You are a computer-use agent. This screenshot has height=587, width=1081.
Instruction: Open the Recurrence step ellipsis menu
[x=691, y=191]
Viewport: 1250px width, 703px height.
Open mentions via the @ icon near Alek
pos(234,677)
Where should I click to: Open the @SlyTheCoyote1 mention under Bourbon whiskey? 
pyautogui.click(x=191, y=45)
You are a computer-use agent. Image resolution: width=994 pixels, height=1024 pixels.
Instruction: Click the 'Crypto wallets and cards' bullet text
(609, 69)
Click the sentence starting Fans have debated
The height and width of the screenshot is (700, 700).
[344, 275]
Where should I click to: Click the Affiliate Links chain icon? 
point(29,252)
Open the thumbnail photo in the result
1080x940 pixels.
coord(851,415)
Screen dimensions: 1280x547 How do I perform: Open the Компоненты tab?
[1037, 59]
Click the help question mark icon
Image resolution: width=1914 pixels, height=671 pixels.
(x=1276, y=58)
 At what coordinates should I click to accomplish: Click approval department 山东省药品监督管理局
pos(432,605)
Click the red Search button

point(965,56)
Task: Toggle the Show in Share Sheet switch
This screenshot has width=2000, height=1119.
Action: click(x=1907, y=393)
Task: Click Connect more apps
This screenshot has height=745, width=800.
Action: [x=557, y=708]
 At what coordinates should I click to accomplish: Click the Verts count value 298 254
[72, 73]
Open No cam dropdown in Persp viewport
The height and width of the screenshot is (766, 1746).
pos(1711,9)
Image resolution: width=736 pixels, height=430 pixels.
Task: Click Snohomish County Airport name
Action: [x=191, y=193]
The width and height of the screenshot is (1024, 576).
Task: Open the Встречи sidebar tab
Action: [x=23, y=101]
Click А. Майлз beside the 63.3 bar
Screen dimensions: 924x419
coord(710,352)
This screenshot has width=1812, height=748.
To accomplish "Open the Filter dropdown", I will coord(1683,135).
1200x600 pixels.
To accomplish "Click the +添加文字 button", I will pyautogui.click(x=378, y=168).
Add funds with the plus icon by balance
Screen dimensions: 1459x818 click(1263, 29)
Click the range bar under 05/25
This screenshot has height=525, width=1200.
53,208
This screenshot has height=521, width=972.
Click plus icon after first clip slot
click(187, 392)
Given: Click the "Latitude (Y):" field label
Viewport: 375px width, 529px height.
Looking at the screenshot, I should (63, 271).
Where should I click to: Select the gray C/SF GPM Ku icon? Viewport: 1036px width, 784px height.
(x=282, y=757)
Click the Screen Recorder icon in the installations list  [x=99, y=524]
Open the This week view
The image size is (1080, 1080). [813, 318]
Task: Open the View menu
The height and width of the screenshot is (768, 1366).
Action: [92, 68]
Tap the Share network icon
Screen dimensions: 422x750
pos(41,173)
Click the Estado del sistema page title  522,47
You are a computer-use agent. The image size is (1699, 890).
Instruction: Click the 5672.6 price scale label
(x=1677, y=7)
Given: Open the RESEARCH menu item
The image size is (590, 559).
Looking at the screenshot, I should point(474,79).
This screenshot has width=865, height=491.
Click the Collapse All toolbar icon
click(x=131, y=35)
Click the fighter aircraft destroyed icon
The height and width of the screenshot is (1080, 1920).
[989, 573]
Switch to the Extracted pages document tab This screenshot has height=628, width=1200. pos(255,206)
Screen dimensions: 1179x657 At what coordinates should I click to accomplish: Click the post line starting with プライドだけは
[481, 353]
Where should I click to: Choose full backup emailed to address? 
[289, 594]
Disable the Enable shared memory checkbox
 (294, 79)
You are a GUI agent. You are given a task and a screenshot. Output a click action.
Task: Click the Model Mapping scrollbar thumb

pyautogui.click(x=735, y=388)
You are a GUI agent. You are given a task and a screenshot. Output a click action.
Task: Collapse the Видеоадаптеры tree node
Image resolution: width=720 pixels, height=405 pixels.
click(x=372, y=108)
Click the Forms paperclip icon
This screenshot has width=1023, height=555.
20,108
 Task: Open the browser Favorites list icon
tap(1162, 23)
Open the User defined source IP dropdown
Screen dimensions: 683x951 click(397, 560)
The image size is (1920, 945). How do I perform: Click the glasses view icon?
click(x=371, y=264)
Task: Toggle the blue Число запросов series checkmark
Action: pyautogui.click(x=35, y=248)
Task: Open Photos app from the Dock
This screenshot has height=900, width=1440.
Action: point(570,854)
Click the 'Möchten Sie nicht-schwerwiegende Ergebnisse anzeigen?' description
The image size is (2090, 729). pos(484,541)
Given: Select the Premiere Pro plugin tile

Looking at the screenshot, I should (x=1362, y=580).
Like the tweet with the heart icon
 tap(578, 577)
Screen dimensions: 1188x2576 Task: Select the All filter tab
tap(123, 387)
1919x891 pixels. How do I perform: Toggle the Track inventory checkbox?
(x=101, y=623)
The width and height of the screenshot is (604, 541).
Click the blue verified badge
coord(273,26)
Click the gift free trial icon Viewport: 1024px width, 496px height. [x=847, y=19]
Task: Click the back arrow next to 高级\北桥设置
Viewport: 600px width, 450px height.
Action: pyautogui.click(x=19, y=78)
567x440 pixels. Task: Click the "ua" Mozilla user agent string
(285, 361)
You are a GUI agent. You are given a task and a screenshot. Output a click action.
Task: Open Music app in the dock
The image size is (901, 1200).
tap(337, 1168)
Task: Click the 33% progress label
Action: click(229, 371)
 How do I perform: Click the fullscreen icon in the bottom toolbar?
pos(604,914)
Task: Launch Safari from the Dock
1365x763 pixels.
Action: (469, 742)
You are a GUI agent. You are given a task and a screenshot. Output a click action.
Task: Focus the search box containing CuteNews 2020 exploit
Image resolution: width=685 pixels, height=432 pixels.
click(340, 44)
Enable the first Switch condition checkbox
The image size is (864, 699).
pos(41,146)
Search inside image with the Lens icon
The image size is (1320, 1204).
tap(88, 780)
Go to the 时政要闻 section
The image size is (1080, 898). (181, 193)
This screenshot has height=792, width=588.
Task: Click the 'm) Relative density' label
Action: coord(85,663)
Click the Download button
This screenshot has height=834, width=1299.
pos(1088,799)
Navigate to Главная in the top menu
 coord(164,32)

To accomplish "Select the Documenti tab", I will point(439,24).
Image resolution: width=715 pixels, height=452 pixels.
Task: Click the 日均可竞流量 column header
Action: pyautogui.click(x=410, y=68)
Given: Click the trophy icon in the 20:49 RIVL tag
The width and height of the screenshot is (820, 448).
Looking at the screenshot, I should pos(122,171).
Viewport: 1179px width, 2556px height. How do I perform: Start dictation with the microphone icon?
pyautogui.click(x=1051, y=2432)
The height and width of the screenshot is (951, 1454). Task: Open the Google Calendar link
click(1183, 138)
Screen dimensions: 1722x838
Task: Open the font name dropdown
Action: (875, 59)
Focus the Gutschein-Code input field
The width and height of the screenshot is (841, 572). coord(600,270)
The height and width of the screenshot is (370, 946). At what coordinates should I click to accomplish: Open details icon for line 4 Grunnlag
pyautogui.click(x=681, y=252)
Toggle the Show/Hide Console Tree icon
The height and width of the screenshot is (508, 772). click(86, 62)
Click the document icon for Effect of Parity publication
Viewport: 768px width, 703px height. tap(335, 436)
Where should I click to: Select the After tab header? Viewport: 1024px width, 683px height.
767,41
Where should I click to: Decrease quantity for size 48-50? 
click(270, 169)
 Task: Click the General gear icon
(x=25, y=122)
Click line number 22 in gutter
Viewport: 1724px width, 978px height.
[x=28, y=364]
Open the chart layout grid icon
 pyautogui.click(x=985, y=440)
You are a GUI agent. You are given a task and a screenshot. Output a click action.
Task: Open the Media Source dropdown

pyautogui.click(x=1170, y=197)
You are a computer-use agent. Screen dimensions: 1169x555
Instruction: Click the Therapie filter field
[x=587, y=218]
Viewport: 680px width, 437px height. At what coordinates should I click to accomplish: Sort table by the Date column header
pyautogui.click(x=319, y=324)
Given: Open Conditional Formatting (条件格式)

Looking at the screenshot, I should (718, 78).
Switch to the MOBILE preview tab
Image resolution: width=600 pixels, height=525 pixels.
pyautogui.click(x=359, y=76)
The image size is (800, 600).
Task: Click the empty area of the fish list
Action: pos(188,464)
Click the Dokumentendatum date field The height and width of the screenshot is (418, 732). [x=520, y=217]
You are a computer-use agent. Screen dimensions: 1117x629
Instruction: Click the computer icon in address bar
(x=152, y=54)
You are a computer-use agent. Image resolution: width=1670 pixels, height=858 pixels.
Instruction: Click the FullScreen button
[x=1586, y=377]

▬▬▬

## [What needs to be done]
Everything above from the line containing "Where should I click to: Select the gray" down to the line containing "Task: Open the View menu" should be copied exactly, both end lines included, and nothing else.

## [Answer box]
Where should I click to: Select the gray C/SF GPM Ku icon? Viewport: 1036px width, 784px height.
(x=282, y=757)
Click the Screen Recorder icon in the installations list  [x=99, y=524]
Open the This week view
The image size is (1080, 1080). [813, 318]
Task: Open the View menu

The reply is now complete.